Om hvordan magemuskler er nødvendig for diafragma stabilitet:
In the pathological group, the abdominal muscles lack the ability to hold the ribs in lower position. For this reason, the insertion parts of the diaphragm are not fixed and the diaphragm muscle changes its activation. The diaphragm is disharmonic in its motion, which causes problems with providing respiration and at the same time retaining abdominal pressure. The muscle principle for spine stabilization is therefore violated, and is replaced by a substitute model, which tends more easily toward the emergence of low back pain, spine degeneration or disc hernia.
Reversed causation is always a possibility, i.e. it is possible that the diaphragm behavior is changed in order to stabilize the spine after the deep intrinsic spinal muscles fail. During these changes, breathing patterns may occur, e.g. breath holding and decreased diaphragm excursions.

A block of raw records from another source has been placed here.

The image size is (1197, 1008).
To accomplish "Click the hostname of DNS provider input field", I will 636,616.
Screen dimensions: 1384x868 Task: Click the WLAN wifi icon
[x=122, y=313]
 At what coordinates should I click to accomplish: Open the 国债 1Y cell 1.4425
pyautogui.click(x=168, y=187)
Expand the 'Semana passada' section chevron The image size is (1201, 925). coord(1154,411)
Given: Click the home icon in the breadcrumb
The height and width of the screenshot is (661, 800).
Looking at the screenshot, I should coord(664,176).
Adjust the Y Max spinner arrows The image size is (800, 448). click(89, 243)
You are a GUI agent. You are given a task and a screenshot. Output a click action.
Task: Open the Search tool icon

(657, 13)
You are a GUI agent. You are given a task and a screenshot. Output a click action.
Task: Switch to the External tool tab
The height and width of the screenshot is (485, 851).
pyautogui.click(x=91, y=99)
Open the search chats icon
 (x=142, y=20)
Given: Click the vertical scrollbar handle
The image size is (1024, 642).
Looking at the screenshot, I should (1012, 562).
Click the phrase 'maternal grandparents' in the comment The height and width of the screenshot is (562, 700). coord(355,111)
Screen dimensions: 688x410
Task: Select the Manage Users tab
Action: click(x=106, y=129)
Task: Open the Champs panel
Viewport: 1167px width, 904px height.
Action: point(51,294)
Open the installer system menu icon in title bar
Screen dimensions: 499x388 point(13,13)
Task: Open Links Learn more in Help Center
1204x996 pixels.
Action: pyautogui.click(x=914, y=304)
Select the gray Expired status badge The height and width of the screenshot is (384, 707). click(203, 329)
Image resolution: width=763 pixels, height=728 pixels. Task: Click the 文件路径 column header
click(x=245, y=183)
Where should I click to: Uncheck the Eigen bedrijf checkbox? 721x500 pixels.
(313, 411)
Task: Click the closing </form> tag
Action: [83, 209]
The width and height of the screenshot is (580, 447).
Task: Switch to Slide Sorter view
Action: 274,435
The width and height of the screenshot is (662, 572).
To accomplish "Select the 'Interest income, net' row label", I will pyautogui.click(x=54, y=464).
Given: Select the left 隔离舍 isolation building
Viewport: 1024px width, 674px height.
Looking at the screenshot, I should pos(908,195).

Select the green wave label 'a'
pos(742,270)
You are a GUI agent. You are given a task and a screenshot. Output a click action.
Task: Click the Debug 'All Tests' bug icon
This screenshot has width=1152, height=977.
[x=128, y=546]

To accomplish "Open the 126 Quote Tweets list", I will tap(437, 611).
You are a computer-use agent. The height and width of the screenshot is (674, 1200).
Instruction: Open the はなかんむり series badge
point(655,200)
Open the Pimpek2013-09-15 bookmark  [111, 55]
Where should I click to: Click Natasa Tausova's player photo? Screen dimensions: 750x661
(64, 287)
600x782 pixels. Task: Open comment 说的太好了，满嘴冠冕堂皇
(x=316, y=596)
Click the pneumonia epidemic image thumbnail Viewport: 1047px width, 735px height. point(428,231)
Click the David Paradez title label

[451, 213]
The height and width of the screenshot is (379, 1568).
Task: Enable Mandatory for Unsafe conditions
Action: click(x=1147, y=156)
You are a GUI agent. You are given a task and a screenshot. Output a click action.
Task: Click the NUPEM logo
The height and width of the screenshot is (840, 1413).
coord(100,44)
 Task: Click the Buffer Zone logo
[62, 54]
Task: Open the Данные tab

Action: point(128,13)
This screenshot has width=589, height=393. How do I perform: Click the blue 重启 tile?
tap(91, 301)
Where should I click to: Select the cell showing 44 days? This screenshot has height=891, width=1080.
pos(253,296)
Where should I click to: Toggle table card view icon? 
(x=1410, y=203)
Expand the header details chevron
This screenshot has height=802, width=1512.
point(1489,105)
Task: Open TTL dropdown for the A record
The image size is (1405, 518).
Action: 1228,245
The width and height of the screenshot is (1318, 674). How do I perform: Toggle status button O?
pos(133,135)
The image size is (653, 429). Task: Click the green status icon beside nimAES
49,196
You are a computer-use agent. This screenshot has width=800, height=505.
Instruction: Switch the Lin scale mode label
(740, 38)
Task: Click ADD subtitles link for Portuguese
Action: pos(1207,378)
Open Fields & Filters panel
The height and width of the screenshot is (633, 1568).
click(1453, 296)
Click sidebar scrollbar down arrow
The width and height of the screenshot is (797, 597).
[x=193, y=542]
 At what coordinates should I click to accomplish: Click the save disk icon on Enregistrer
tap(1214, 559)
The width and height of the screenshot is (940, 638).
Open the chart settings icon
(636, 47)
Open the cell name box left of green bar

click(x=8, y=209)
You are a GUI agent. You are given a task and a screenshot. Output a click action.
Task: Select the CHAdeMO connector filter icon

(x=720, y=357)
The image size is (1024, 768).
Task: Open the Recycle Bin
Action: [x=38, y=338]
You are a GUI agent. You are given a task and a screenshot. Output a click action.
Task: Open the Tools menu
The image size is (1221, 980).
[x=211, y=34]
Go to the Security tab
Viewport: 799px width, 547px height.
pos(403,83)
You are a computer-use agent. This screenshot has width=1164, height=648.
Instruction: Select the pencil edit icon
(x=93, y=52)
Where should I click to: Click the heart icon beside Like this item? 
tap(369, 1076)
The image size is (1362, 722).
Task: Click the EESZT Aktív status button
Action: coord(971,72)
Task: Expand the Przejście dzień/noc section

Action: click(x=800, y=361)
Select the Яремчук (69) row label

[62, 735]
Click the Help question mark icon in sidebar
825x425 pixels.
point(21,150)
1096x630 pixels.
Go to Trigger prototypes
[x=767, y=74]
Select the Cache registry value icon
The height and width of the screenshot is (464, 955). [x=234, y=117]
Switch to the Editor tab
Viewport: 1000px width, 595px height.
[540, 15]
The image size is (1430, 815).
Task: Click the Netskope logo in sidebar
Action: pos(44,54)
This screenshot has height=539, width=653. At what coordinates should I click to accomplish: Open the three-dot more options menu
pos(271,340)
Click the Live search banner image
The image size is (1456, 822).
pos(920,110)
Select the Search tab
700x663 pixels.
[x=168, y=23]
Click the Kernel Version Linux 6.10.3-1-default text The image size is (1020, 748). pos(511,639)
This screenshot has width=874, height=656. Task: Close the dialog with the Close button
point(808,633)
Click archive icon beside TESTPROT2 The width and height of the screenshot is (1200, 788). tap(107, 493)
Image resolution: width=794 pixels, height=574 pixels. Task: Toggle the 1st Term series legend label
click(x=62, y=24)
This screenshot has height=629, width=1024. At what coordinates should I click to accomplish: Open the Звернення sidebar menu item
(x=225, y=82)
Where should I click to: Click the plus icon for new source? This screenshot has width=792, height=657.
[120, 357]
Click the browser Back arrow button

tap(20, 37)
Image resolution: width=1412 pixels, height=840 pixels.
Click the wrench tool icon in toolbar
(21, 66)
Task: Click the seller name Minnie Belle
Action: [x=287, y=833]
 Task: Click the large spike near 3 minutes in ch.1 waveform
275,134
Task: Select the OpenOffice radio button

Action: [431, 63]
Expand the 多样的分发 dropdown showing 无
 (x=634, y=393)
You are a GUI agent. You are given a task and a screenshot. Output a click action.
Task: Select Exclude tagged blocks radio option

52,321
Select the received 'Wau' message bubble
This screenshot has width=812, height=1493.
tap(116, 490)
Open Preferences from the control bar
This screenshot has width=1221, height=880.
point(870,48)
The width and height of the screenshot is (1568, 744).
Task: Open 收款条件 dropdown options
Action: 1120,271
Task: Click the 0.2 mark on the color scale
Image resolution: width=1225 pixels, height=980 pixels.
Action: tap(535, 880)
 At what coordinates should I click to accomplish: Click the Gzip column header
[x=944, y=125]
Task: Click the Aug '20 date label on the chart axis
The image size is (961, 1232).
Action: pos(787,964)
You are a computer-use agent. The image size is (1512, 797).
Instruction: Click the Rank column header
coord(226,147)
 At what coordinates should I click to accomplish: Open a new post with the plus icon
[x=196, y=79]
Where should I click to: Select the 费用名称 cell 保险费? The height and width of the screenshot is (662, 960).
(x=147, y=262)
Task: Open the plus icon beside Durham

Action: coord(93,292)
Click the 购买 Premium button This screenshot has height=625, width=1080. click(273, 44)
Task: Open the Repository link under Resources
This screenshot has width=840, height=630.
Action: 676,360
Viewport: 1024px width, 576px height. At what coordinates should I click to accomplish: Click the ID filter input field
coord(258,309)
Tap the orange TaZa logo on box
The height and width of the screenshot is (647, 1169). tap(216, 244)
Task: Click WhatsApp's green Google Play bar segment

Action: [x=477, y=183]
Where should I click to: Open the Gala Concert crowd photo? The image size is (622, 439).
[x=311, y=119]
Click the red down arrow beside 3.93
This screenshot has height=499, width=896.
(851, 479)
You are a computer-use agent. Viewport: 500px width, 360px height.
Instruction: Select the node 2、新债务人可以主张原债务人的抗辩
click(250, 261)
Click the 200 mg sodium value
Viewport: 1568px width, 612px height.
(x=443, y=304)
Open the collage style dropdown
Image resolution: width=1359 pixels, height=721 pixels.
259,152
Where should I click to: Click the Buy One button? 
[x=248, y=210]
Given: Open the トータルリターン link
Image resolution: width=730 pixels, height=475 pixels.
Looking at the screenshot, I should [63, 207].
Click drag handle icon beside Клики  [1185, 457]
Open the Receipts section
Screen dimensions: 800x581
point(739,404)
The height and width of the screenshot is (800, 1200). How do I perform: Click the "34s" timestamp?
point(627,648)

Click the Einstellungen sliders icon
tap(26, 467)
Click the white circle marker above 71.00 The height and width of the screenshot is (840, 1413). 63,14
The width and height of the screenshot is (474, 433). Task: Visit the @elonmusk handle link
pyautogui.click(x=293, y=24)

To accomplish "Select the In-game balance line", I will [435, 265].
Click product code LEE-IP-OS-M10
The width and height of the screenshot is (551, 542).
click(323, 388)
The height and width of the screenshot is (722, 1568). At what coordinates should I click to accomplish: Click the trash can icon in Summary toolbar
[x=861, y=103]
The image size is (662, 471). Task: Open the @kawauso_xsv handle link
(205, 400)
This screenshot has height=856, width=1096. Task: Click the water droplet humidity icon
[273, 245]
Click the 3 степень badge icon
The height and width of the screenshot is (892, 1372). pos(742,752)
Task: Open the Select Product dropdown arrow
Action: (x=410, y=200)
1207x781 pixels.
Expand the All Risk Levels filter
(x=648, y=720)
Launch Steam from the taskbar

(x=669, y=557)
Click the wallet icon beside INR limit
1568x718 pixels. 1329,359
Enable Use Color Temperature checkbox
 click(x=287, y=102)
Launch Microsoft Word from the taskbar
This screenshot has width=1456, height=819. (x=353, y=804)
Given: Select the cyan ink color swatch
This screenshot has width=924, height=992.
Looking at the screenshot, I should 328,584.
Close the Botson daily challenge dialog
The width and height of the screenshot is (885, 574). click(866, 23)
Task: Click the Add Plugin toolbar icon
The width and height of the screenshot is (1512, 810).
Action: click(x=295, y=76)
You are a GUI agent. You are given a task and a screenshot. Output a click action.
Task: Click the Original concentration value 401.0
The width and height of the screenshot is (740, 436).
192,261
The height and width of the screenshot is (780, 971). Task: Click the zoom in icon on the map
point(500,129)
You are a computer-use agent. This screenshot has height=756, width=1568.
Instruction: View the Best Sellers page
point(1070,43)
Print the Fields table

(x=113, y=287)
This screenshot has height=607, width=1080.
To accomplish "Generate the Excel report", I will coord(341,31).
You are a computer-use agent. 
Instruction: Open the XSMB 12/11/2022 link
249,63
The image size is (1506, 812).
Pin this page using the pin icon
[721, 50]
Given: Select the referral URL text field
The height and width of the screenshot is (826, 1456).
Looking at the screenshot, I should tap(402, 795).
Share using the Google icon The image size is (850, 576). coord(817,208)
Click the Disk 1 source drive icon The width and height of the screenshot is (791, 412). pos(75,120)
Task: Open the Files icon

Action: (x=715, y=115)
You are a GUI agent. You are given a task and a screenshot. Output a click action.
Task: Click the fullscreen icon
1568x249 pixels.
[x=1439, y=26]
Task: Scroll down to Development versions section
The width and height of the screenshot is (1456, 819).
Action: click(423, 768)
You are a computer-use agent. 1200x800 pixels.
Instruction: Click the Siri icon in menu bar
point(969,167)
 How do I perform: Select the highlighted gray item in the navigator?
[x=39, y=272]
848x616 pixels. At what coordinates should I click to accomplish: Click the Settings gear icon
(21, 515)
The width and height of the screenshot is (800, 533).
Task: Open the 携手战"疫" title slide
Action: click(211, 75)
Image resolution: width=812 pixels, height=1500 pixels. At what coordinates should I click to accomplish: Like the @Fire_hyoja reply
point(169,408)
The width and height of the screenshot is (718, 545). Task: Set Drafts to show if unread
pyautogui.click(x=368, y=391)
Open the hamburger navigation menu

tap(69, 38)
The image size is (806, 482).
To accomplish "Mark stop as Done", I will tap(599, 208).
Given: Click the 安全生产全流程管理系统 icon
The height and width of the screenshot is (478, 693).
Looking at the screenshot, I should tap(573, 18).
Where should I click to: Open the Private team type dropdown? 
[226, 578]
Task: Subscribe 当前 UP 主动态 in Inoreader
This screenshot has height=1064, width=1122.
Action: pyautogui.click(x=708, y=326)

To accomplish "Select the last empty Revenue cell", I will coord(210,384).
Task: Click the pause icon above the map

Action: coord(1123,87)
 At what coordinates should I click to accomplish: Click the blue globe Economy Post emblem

Our study shows a way to compare the diaphragm motion within the group of controls without spinal findings and those who have a structural spinal finding, e.g. a hernia, etc., not caused by an injury. In this way, we confirm our experience of the influence of the diaphragm on spinal stability and respiration. The control group show a bigger range of diaphragm motion with lower breathing frequency. The diaphragm also performs better harmonicity (coordination) within its movement. The postural and breathing components are better balanced. This fact is very important for maintaining the intraabdominal pressure, which helps to support the spine from the front. For this reason, it plays a key role in treating back pain, hernias, etc. In the group of controls we also found a lower position of the diaphragm while it was in inspiration position in tidal breathing and also while being loaded. These facts also support the ability of the diaphragm to play a key role in maintaining the good stability of the trunk. It is also important that we are able to separate the phases of diaphragm movement. This supports both the postural function and the breathing function of this muscle due to MR imaging.